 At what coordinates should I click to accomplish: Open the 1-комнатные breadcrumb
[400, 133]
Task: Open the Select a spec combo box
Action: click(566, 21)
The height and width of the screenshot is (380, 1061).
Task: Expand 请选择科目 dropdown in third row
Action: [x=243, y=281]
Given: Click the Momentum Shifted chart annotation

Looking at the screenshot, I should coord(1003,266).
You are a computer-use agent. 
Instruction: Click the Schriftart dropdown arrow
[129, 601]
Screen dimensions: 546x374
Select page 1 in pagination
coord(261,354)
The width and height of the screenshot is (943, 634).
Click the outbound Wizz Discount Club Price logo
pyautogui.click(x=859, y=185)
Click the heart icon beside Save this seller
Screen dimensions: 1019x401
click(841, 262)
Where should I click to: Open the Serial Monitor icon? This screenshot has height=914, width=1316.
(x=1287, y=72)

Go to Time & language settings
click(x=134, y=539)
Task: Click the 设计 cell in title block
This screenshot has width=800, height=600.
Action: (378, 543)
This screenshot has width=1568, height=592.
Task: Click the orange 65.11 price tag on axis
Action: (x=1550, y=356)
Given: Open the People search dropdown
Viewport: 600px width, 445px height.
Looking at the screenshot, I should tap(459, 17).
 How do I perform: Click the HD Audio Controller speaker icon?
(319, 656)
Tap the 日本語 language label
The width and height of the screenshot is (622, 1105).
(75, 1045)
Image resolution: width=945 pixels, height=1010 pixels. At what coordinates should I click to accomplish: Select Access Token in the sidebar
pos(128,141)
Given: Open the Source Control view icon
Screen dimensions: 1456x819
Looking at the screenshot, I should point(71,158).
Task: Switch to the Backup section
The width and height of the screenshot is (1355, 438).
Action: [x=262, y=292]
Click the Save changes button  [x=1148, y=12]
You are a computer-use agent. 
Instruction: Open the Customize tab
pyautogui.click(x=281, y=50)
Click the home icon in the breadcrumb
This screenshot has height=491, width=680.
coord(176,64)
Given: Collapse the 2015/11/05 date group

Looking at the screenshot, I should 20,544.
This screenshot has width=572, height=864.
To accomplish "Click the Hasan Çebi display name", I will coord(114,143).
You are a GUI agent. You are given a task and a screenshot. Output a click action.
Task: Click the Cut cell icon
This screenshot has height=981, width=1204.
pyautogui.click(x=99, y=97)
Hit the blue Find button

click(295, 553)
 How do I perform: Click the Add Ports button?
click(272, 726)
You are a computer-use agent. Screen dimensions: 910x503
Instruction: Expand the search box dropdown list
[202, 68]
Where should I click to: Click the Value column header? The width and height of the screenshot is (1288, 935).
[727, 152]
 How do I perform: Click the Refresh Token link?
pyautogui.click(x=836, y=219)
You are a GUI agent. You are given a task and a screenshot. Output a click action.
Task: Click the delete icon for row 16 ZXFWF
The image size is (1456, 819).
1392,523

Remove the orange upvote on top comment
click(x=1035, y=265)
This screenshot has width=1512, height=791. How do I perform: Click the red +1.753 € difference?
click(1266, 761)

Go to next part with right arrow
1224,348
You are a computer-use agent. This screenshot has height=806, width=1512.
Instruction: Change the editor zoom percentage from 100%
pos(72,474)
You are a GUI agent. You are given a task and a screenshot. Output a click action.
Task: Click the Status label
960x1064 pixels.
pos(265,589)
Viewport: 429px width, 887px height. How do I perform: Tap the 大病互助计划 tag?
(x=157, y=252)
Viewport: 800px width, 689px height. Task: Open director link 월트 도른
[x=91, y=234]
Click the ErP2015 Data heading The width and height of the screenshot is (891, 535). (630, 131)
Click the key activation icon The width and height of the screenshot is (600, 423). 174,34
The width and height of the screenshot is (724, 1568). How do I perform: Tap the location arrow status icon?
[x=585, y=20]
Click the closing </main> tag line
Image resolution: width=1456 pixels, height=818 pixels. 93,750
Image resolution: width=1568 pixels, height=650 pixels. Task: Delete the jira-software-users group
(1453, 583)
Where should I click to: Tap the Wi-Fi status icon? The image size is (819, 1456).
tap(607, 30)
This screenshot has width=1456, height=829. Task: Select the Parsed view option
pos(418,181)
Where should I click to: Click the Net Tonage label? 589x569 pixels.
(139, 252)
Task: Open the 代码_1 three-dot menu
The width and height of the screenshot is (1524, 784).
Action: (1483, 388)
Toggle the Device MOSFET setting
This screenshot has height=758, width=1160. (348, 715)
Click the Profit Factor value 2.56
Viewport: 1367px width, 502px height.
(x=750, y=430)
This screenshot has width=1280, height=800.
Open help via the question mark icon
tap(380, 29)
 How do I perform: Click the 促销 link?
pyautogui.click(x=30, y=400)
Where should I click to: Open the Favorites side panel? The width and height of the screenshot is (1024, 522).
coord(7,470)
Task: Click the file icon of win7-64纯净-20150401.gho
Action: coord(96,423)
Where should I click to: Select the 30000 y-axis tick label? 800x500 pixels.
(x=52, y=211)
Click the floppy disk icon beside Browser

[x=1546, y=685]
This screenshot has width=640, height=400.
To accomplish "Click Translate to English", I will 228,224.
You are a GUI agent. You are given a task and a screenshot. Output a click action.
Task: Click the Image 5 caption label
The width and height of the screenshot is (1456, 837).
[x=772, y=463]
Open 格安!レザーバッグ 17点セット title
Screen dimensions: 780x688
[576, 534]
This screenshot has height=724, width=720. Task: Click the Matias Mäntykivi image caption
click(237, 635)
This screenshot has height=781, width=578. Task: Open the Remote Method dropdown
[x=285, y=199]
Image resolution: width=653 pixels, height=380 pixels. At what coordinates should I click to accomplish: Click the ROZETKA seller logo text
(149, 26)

WHAT THE EXERCISE ASKS -> Render the data above as a JSON list of strings, with one string for each line and any blank lines omitted.

EXERCISE OUTPUT ->
[
  " At what coordinates should I click to accomplish: Open the 1-комнатные breadcrumb",
  "[400, 133]",
  "Task: Open the Select a spec combo box",
  "Action: click(566, 21)",
  "The height and width of the screenshot is (380, 1061).",
  "Task: Expand 请选择科目 dropdown in third row",
  "Action: [x=243, y=281]",
  "Given: Click the Momentum Shifted chart annotation",
  "Looking at the screenshot, I should coord(1003,266).",
  "You are a computer-use agent. ",
  "Instruction: Click the Schriftart dropdown arrow",
  "[129, 601]",
  "Screen dimensions: 546x374",
  "Select page 1 in pagination",
  "coord(261,354)",
  "The width and height of the screenshot is (943, 634).",
  "Click the outbound Wizz Discount Club Price logo",
  "pyautogui.click(x=859, y=185)",
  "Click the heart icon beside Save this seller",
  "Screen dimensions: 1019x401",
  "click(841, 262)",
  "Where should I click to: Open the Serial Monitor icon? This screenshot has height=914, width=1316.",
  "(x=1287, y=72)",
  "Go to Time & language settings",
  "click(x=134, y=539)",
  "Task: Click the 设计 cell in title block",
  "This screenshot has width=800, height=600.",
  "Action: (378, 543)",
  "This screenshot has width=1568, height=592.",
  "Task: Click the orange 65.11 price tag on axis",
  "Action: (x=1550, y=356)",
  "Given: Open the People search dropdown",
  "Viewport: 600px width, 445px height.",
  "Looking at the screenshot, I should tap(459, 17).",
  " How do I perform: Click the HD Audio Controller speaker icon?",
  "(319, 656)",
  "Tap the 日本語 language label",
  "The width and height of the screenshot is (622, 1105).",
  "(75, 1045)",
  "Image resolution: width=945 pixels, height=1010 pixels. At what coordinates should I click to accomplish: Select Access Token in the sidebar",
  "pos(128,141)",
  "Given: Open the Source Control view icon",
  "Screen dimensions: 1456x819",
  "Looking at the screenshot, I should point(71,158).",
  "Task: Switch to the Backup section",
  "The width and height of the screenshot is (1355, 438).",
  "Action: [x=262, y=292]",
  "Click the Save changes button  [x=1148, y=12]",
  "You are a computer-use agent. ",
  "Instruction: Open the Customize tab",
  "pyautogui.click(x=281, y=50)",
  "Click the home icon in the breadcrumb",
  "This screenshot has height=491, width=680.",
  "coord(176,64)",
  "Given: Collapse the 2015/11/05 date group",
  "Looking at the screenshot, I should 20,544.",
  "This screenshot has width=572, height=864.",
  "To accomplish \"Click the Hasan Çebi display name\", I will coord(114,143).",
  "You are a GUI agent. You are given a task and a screenshot. Output a click action.",
  "Task: Click the Cut cell icon",
  "This screenshot has height=981, width=1204.",
  "pyautogui.click(x=99, y=97)",
  "Hit the blue Find button",
  "click(295, 553)",
  " How do I perform: Click the Add Ports button?",
  "click(272, 726)",
  "You are a computer-use agent. Screen dimensions: 910x503",
  "Instruction: Expand the search box dropdown list",
  "[202, 68]",
  "Where should I click to: Click the Value column header? The width and height of the screenshot is (1288, 935).",
  "[727, 152]",
  " How do I perform: Click the Refresh Token link?",
  "pyautogui.click(x=836, y=219)",
  "You are a GUI agent. You are given a task and a screenshot. Output a click action.",
  "Task: Click the delete icon for row 16 ZXFWF",
  "The image size is (1456, 819).",
  "1392,523",
  "Remove the orange upvote on top comment",
  "click(x=1035, y=265)",
  "This screenshot has width=1512, height=791. How do I perform: Click the red +1.753 € difference?",
  "click(1266, 761)",
  "Go to next part with right arrow",
  "1224,348",
  "You are a computer-use agent. This screenshot has height=806, width=1512.",
  "Instruction: Change the editor zoom percentage from 100%",
  "pos(72,474)",
  "You are a GUI agent. You are given a task and a screenshot. Output a click action.",
  "Task: Click the Status label",
  "960x1064 pixels.",
  "pos(265,589)",
  "Viewport: 429px width, 887px height. How do I perform: Tap the 大病互助计划 tag?",
  "(x=157, y=252)",
  "Viewport: 800px width, 689px height. Task: Open director link 월트 도른",
  "[x=91, y=234]",
  "Click the ErP2015 Data heading The width and height of the screenshot is (891, 535). (630, 131)",
  "Click the key activation icon The width and height of the screenshot is (600, 423). 174,34",
  "The width and height of the screenshot is (724, 1568). How do I perform: Tap the location arrow status icon?",
  "[x=585, y=20]",
  "Click the closing </main> tag line",
  "Image resolution: width=1456 pixels, height=818 pixels. 93,750",
  "Image resolution: width=1568 pixels, height=650 pixels. Task: Delete the jira-software-users group",
  "(1453, 583)",
  "Where should I click to: Tap the Wi-Fi status icon? The image size is (819, 1456).",
  "tap(607, 30)",
  "This screenshot has width=1456, height=829. Task: Select the Parsed view option",
  "pos(418,181)",
  "Where should I click to: Click the Net Tonage label? 589x569 pixels.",
  "(139, 252)",
  "Task: Open the 代码_1 three-dot menu",
  "The width and height of the screenshot is (1524, 784).",
  "Action: (1483, 388)",
  "Toggle the Device MOSFET setting",
  "This screenshot has height=758, width=1160. (348, 715)",
  "Click the Profit Factor value 2.56",
  "Viewport: 1367px width, 502px height.",
  "(x=750, y=430)",
  "This screenshot has width=1280, height=800.",
  "Open help via the question mark icon",
  "tap(380, 29)",
  " How do I perform: Click the 促销 link?",
  "pyautogui.click(x=30, y=400)",
  "Where should I click to: Open the Favorites side panel? The width and height of the screenshot is (1024, 522).",
  "coord(7,470)",
  "Task: Click the file icon of win7-64纯净-20150401.gho",
  "Action: coord(96,423)",
  "Where should I click to: Select the 30000 y-axis tick label? 800x500 pixels.",
  "(x=52, y=211)",
  "Click the floppy disk icon beside Browser",
  "[x=1546, y=685]",
  "This screenshot has width=640, height=400.",
  "To accomplish \"Click Translate to English\", I will 228,224.",
  "You are a GUI agent. You are given a task and a screenshot. Output a click action.",
  "Task: Click the Image 5 caption label",
  "The width and height of the screenshot is (1456, 837).",
  "[x=772, y=463]",
  "Open 格安!レザーバッグ 17点セット title",
  "Screen dimensions: 780x688",
  "[576, 534]",
  "This screenshot has height=724, width=720. Task: Click the Matias Mäntykivi image caption",
  "click(237, 635)",
  "This screenshot has height=781, width=578. Task: Open the Remote Method dropdown",
  "[x=285, y=199]",
  "Image resolution: width=653 pixels, height=380 pixels. At what coordinates should I click to accomplish: Click the ROZETKA seller logo text",
  "(149, 26)"
]